# Windows 8 Store Won't Open



## ocs7

So, I've had this problem since I upgraded to windows 8 from 7 about a week ago now. When I try to open the store, it reacts as if I clicked it, but does not do anything to open. I tried getting help with this from the Microsoft answer site, but they seemed to be very slow in getting back to me, so I will summarize what I did there (Link Here). They had me try 5 things

1. Check Time and Date are set correctly

Result: These were set correct

2. Run wsreset.exe to clear the store cache

Result: Gave this error When I did wsreset.exe it gave this error message:

"ms-windows-storeurgeCaches

This app failed to launch because of an issue with its license. Please try again in a moment."

3. Disable Proxy Server in IE

Result: No Proxy server was ever set.

4. Perform a clean boot and check

Result: Even under clean boot, the store app would not open.

5. Run the app troubleshooter

Result: The app troubleshooter opened the device troubleshooter which said it was "detected" that "Hardware changes might not have been detected." The app troubleshooter then said it made changes and to restart (specifically the problems found were "check for missing or corrupt files" and "display adapter drivers might be out of date" both "detected" with a yellow triangle), but the store app still did not open after restarting.

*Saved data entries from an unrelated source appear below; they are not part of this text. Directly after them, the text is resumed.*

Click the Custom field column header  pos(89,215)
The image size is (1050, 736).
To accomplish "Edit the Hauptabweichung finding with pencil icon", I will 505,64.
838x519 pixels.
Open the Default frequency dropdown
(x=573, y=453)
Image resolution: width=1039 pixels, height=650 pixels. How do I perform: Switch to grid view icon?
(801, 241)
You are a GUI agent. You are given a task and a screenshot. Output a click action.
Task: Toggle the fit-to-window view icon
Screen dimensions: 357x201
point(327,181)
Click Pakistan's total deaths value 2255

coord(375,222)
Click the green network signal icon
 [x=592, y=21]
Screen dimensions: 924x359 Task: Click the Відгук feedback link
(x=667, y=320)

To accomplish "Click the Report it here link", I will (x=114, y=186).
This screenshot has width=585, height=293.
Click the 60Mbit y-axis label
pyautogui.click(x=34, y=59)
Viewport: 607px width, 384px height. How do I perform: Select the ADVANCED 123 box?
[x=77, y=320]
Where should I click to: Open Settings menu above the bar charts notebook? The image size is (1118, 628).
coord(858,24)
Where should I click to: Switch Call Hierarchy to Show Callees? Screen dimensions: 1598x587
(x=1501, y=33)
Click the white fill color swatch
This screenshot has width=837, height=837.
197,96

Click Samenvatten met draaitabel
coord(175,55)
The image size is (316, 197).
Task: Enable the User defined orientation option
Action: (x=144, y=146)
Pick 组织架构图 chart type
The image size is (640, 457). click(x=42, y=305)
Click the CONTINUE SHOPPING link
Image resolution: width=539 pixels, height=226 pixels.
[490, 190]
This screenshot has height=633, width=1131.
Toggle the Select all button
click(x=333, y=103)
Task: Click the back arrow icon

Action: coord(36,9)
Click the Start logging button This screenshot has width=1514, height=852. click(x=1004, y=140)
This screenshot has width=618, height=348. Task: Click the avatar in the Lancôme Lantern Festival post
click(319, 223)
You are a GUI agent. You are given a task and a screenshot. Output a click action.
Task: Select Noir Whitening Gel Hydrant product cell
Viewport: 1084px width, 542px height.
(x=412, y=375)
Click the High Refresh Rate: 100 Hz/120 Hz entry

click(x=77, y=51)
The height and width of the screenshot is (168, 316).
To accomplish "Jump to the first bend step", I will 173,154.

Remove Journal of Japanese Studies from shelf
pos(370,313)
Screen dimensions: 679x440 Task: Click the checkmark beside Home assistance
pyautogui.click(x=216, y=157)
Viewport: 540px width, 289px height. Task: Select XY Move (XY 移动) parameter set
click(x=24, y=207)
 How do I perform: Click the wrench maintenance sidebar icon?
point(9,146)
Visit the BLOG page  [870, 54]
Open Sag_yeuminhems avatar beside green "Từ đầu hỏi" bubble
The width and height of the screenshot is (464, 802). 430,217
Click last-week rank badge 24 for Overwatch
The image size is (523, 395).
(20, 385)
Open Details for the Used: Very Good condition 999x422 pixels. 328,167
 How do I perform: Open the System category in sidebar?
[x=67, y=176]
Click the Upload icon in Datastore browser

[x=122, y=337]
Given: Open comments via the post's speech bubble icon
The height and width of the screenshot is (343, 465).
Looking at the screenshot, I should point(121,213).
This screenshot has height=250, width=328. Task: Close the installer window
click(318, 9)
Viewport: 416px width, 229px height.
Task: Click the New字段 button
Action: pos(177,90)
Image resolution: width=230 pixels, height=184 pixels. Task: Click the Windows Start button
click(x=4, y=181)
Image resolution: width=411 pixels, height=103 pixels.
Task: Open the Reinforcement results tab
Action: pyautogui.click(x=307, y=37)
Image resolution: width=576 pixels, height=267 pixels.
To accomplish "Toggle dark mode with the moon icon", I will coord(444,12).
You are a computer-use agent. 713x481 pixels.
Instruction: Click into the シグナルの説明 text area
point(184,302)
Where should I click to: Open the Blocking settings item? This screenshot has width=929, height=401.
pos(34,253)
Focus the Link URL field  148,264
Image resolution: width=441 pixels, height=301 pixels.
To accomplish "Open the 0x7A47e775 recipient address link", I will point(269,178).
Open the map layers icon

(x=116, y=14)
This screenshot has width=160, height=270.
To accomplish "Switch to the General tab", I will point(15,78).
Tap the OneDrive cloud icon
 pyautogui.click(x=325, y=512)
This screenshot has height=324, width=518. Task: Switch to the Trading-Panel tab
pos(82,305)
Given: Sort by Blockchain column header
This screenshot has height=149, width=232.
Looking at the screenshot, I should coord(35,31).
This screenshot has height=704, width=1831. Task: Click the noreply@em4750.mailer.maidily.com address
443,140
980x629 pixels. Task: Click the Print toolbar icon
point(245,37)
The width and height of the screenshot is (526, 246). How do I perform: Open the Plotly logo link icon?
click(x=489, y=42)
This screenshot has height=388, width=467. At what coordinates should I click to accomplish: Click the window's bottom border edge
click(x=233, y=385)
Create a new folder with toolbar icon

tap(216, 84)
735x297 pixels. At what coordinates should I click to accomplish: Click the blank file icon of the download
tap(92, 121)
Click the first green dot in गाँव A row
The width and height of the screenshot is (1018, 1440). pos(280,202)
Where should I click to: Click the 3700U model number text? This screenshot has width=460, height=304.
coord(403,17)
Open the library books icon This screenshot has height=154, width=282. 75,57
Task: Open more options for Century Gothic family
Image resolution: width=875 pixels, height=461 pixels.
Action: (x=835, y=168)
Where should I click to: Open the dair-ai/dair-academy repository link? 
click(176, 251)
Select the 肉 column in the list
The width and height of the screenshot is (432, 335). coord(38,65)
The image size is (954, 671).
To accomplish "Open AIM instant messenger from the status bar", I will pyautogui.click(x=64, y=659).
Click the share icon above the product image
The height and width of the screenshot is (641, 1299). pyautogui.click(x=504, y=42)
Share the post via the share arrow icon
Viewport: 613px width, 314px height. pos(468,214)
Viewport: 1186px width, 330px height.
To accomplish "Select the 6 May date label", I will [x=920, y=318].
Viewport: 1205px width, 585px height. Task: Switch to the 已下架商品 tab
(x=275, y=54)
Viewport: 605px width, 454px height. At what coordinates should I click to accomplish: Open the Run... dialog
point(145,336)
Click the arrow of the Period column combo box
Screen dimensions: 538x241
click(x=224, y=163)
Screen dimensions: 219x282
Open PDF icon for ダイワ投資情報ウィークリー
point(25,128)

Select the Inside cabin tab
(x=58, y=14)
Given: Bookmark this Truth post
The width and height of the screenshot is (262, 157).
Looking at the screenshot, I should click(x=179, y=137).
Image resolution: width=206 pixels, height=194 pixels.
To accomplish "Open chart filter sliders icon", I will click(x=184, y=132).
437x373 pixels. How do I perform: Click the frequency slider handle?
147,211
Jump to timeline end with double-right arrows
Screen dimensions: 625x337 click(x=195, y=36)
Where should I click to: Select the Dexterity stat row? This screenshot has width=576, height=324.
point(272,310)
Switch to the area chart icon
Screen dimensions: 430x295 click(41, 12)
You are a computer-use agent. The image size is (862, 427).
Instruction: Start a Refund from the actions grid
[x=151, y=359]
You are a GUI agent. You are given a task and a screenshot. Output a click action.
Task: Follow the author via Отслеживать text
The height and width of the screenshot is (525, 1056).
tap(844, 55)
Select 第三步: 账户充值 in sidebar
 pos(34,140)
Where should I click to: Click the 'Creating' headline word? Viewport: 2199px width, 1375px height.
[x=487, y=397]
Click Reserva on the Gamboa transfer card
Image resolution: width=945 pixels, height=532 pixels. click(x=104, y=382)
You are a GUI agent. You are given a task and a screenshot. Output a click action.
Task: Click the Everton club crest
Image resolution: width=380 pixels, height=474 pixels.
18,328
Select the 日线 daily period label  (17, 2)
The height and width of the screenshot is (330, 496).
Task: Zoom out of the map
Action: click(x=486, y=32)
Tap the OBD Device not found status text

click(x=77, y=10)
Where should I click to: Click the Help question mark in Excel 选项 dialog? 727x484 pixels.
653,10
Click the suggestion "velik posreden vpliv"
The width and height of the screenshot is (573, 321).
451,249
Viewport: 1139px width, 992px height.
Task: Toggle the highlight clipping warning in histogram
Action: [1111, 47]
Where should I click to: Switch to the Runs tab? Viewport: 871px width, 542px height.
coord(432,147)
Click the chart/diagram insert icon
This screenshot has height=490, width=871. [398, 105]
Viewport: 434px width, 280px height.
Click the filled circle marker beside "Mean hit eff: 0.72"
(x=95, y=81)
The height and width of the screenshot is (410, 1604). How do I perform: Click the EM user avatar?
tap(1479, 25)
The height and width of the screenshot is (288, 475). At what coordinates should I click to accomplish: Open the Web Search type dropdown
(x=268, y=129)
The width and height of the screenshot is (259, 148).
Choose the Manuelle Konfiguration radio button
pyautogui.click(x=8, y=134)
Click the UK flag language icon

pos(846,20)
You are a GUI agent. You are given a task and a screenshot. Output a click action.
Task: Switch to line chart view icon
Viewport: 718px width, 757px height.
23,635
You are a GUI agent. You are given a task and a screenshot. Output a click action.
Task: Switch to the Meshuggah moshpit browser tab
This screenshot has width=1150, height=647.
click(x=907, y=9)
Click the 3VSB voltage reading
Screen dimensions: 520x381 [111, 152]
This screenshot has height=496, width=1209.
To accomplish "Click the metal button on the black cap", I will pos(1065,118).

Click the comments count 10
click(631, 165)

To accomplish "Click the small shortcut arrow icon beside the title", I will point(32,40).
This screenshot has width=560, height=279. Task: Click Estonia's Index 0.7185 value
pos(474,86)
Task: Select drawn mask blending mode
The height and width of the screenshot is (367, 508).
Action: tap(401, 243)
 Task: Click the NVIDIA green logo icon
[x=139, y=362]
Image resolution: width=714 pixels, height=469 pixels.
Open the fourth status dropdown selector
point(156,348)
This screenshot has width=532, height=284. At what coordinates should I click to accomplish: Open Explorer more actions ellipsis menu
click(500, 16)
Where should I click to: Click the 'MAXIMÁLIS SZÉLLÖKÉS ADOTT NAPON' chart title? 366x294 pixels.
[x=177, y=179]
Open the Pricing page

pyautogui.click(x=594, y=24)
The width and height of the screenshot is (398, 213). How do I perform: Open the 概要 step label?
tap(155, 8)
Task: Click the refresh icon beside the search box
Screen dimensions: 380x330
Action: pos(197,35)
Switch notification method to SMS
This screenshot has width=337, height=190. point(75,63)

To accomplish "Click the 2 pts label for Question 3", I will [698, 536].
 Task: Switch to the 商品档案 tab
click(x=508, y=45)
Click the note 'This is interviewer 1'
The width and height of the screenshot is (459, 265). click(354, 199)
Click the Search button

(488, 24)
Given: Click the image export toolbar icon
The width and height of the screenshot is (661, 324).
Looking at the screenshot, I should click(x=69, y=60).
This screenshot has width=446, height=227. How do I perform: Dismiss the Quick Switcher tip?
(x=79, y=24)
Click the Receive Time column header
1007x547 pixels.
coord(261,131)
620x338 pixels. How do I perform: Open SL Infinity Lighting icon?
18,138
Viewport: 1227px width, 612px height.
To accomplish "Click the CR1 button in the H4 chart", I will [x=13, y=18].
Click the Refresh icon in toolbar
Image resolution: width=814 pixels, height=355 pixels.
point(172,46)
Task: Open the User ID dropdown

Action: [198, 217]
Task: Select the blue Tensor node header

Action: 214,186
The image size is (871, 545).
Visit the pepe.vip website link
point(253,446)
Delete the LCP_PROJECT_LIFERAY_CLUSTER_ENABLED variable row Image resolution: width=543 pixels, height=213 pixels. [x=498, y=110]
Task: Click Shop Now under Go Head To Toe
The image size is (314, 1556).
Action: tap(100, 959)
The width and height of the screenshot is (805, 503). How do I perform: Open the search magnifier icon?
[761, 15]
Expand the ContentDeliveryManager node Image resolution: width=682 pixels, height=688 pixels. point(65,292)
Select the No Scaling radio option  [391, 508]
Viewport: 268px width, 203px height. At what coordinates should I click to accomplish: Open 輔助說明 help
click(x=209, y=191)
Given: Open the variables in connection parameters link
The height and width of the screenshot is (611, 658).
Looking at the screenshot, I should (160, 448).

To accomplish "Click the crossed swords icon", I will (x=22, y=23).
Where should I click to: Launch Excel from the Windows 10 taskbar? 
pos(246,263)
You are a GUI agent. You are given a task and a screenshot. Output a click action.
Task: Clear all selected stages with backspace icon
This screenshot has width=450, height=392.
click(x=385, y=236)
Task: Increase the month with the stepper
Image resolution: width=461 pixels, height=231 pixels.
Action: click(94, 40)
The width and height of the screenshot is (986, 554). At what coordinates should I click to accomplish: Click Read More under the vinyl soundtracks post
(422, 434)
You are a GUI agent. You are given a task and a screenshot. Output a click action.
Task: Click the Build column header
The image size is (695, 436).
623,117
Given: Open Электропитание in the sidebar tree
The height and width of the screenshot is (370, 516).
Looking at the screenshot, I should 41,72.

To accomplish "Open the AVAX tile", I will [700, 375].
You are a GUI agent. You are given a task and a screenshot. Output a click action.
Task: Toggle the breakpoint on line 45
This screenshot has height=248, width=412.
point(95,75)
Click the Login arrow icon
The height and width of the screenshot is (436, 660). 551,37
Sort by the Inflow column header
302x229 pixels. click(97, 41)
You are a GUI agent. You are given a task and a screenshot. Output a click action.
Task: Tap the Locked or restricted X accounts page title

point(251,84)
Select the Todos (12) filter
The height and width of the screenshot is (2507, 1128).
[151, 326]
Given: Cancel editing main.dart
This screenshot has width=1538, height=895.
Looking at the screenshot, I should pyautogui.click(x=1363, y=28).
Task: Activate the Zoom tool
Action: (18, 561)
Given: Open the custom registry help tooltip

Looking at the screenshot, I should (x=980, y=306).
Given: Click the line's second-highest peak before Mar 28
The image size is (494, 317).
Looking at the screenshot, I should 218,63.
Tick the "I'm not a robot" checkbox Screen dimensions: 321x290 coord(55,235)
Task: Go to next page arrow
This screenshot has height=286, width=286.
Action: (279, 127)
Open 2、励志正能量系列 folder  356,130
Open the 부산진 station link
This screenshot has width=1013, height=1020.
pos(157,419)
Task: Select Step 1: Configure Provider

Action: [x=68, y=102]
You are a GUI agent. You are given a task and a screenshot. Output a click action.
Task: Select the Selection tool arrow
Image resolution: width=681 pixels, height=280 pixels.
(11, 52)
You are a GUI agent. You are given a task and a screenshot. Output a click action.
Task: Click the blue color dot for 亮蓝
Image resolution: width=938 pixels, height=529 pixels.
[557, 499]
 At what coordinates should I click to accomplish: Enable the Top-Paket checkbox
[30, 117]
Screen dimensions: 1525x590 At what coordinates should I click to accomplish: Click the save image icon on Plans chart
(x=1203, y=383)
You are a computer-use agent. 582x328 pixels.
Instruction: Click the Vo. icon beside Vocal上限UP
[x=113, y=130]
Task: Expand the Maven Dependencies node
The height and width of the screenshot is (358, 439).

So, that's basically everything I have tried so far to fix this issue to no avail. Hopefully someone here can help me figure this out. Thanks in advance for taking the time to help me!


----------



## gurutech

Are you using a "Microsoft" account to login, or a "Local" account?


----------



## ocs7

I'm using a Microsoft account.


----------



## ocs7

Also, I hadn't noticed this before, but should I have other apps installed by default (Mail, Weather, etc.). This is the first Windows 8 computer I have worked with, but store is the only new-style app installed? If that's the case, this may be more systemic then I thought... Would there be any way to reinstall the OS without losing everything? (I know the Refresh PC option thing deletes all old-style programs, which I can't really afford)


----------



## gurutech

Can you run the Windows Updates successfully? There may be an update to the store app. Also, try creating a "Local" account (with admin rights), and login with that account and try to access the store.


----------



## ocs7

Windows Update has no problem running, and it says it is up to date. I tried making a local account as you suggested but this account had the exact same problem as the main one.


----------



## simplytuff

I am experiencing the exact same problem after migrating my OS from HDD to SSD, i also went through the steps you mentioned and no success. I dont want to do a clean install (I cant coz ive already formatted the HDD which came with the laptop). So need solution ASAP


----------



## reward01

It all seems to be tied to upgrading from Win7 to Win8, that is for sure! Been fighting with this for weeks now!!! The 2 systems I did full clean installs on are both fine, the one system (my main workstation with tons of apps) is the only one I did the upgrade from Win7-64bit on that has issues.
And one of the working systems has Avast AV Free on it (always did) & it has no problems with the Store!

To me "Refresh or Reset" is a totally unacceptable answer!!! I do not want to have to go back & reinstall all of my Applications (that is downright ridiculous). I want to look at pushing my clients towards doing this upgrade, but it is not an upgrade if you have to reinstall all of your apps!?!

I tried some tom-foolery, like copying store folder & registry settings from a working system to failing system, but nothing seems to get it past that silly License message...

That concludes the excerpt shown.